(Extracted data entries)
= = = =
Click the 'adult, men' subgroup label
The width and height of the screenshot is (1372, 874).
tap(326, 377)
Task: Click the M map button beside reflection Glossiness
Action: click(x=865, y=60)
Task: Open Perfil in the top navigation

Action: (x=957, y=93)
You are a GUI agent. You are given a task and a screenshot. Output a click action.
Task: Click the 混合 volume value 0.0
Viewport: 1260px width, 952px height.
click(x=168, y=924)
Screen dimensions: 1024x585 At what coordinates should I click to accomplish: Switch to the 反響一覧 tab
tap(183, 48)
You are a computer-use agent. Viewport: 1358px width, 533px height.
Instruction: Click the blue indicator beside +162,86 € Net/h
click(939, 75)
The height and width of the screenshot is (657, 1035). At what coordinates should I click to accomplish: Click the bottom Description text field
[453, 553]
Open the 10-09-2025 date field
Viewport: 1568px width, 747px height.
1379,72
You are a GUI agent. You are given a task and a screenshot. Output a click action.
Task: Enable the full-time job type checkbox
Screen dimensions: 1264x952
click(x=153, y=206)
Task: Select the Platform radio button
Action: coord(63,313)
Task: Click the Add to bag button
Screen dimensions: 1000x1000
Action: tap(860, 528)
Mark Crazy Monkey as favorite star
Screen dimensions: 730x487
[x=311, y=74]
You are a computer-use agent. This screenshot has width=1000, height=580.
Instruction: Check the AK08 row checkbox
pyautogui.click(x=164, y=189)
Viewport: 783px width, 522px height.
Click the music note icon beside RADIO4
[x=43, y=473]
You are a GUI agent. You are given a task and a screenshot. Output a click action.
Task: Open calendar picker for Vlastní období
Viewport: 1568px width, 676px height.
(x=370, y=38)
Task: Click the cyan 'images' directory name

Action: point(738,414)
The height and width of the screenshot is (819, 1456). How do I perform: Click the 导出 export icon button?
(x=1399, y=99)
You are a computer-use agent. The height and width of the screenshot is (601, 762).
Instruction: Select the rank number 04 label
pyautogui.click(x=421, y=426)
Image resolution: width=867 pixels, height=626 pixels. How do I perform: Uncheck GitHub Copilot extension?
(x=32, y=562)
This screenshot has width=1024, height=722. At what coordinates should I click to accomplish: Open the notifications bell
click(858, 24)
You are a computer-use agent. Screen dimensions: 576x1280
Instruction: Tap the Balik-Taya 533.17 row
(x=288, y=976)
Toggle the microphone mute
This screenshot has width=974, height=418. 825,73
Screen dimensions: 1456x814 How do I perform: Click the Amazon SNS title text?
= = = =
__What is being asked__.
Can you edit the listing above so that each "Screen dimensions" becomes "Screen size", with everything else left unchanged?

__Full response__.
Click the 'adult, men' subgroup label
The width and height of the screenshot is (1372, 874).
tap(326, 377)
Task: Click the M map button beside reflection Glossiness
Action: click(x=865, y=60)
Task: Open Perfil in the top navigation

Action: (x=957, y=93)
You are a GUI agent. You are given a task and a screenshot. Output a click action.
Task: Click the 混合 volume value 0.0
Viewport: 1260px width, 952px height.
click(x=168, y=924)
Screen size: 1024x585 At what coordinates should I click to accomplish: Switch to the 反響一覧 tab
tap(183, 48)
You are a computer-use agent. Viewport: 1358px width, 533px height.
Instruction: Click the blue indicator beside +162,86 € Net/h
click(939, 75)
The height and width of the screenshot is (657, 1035). At what coordinates should I click to accomplish: Click the bottom Description text field
[453, 553]
Open the 10-09-2025 date field
Viewport: 1568px width, 747px height.
1379,72
You are a GUI agent. You are given a task and a screenshot. Output a click action.
Task: Enable the full-time job type checkbox
Screen size: 1264x952
click(x=153, y=206)
Task: Select the Platform radio button
Action: coord(63,313)
Task: Click the Add to bag button
Screen size: 1000x1000
Action: tap(860, 528)
Mark Crazy Monkey as favorite star
Screen size: 730x487
[x=311, y=74]
You are a computer-use agent. This screenshot has width=1000, height=580.
Instruction: Check the AK08 row checkbox
pyautogui.click(x=164, y=189)
Viewport: 783px width, 522px height.
Click the music note icon beside RADIO4
[x=43, y=473]
You are a GUI agent. You are given a task and a screenshot. Output a click action.
Task: Open calendar picker for Vlastní období
Viewport: 1568px width, 676px height.
(x=370, y=38)
Task: Click the cyan 'images' directory name

Action: point(738,414)
The height and width of the screenshot is (819, 1456). How do I perform: Click the 导出 export icon button?
(x=1399, y=99)
You are a computer-use agent. The height and width of the screenshot is (601, 762).
Instruction: Select the rank number 04 label
pyautogui.click(x=421, y=426)
Image resolution: width=867 pixels, height=626 pixels. How do I perform: Uncheck GitHub Copilot extension?
(x=32, y=562)
This screenshot has width=1024, height=722. At what coordinates should I click to accomplish: Open the notifications bell
click(858, 24)
You are a computer-use agent. Screen size: 576x1280
Instruction: Tap the Balik-Taya 533.17 row
(x=288, y=976)
Toggle the microphone mute
This screenshot has width=974, height=418. 825,73
Screen size: 1456x814 How do I perform: Click the Amazon SNS title text?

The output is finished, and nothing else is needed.